出会ってから実はまだ数年なのに、いつも一緒にいた。美咲と同じで一緒にいることが当たり前になってる。
あたしは二人を愛してる。
どっちが欠けてもこれから先、生きていけない自信がある。いて当たり前で、いなくちゃいやだ。
それがあたしの気持ちだ。二人があたしにとって必要な人なの。
どっちが一番とかないどっちもあたしの一番大切な、大切な恋人。
一生を一緒に過ごしたいと思う二人なの。
これを伝えることで何があるのかはわからない。ただのあたしの自己満足かもしれない。これをきっかけに何かが変わっちゃうかもしれない・
けど、このままでいるわけにもいかないって思う。
少なくても二人の気持ちに気づいておいて、あたしだけ何も知らないふりをしているのはフェアじゃないって思うから。
「……彩音?」
「どうしたのよ?」
真剣な目で二人を見つめたまま黙り込んだあたしを心配してか二人が顔を覗き込んでくる。

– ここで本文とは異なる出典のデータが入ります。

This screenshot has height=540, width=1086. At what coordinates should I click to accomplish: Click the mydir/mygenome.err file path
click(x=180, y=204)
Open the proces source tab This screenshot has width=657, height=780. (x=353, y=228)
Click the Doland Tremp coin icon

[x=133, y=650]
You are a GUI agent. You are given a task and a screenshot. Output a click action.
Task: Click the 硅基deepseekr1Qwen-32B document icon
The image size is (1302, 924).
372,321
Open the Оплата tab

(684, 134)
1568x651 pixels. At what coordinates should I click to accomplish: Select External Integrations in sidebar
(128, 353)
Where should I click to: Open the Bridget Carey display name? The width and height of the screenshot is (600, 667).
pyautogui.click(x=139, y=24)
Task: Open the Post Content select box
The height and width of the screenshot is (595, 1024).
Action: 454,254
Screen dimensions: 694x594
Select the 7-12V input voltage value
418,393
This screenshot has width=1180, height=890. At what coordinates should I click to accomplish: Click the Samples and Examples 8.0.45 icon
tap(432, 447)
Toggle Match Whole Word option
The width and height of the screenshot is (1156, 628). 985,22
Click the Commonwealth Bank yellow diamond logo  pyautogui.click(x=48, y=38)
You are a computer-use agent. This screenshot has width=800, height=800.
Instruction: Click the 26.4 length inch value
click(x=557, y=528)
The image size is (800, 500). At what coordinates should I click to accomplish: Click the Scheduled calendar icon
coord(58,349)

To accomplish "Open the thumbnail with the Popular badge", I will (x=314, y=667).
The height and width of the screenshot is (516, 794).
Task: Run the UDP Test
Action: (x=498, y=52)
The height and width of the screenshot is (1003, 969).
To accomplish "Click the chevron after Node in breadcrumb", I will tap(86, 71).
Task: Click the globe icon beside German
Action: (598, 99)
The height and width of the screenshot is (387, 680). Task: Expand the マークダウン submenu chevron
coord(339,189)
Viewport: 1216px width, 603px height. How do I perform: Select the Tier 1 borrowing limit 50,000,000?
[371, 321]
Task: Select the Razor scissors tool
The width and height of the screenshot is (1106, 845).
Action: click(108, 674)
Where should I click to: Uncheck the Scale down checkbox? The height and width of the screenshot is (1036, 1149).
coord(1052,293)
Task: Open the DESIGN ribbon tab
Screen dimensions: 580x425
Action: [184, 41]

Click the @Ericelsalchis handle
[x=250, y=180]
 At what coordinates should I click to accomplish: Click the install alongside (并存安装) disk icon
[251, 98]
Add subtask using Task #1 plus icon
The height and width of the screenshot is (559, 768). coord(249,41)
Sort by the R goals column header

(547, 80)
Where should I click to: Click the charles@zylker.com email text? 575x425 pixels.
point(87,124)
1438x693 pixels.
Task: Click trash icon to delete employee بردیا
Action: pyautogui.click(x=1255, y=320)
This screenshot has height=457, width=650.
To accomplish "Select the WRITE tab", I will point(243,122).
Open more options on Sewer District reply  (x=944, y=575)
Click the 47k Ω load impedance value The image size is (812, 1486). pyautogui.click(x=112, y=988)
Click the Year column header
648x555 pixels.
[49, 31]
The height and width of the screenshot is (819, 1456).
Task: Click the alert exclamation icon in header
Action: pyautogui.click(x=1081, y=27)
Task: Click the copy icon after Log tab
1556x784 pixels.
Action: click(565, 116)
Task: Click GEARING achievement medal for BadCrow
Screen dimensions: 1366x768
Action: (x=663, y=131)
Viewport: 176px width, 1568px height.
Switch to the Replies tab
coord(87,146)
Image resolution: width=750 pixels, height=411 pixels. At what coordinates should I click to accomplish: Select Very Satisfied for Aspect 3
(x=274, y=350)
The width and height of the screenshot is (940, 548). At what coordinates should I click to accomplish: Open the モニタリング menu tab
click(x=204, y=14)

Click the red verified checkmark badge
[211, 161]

(……うん。やっぱり一度はっきりさせておかないとね)
それは責任でもあるし、あたしのしたいことでもあるから。
「あの、さ。二人に聞いて欲しいんだ」
深く息を吸ってからあたしは交互に二人のことを見つけた。
「……真剣な、話」
「………」
「………」
美咲とゆめがあたしを見る。と、どちらともなく姿勢を正した。
聞く姿勢を取ってくれた二人に感謝しつつ、あたしはもう一度二人のことを見つめた。
何かを変えてしまうかもしれない。でも、二人を信じている。だから伝えよう。
あたしも素直な気持ち、あたしが三人でどうなっていきたいかを。
「美咲」
名前を呼んで、手を握る。
「ゆめ」
同じようにゆめにも。
この世の何事よりもかけがえのないぬくもりを感じながらあたしはゆっくりと口を開き始めた。
「あたしはさ、二人のことが好きだよ。二人のことが誰よりも好き。……二人の気持ちはわかってるつもりだけど、あたしはね、二人なの。どっちが一番とかじゃなくてゆめと美咲、二人が一番なんだ。っていうか、なんて言えばいいのかなあたしにとって美咲とゆめはさ、二人っていうよりは一つっていうか……」
うわ。やば。何言ってるかよくわからなくなってきた。
「あたしはさ、絶対に何があっても二人、なんだよ。ゆめも美咲も二人を大切にしていきたい。ううん、一生愛していく。それがあたしの答えじゃ、駄目かな」
うぅ……結局何が言いたいのかよくわからないことになってしまった。
あたしとしては一世一代の告白になるはずだったのになんだかよくわからないことを言うだけになっちゃったような……
そんな不安を抱えながらあたしは二人を見てみると
「…………」
「…………」
(………?)
なぜかゆめも美咲もきょとんとしてて、あたしもあれ? っと首をかしげた。
「あの……伝わった?」
「ん? まぁ、伝わったというか今更ねって思ってるだけよ」
「……そんなことは知ってる」
「はぇ?」
二人の回答にあたしは思わず変な声をあげてしまった。
だって、あたしはもうほんとに覚悟をしていったんだよ。もしかしたら何かが変わっちゃうかもしれないけど、二人の気持ちに気づいていながらそれを曖昧に一緒に住むなんてしちゃいけないって思ったから覚悟を決めてたのに。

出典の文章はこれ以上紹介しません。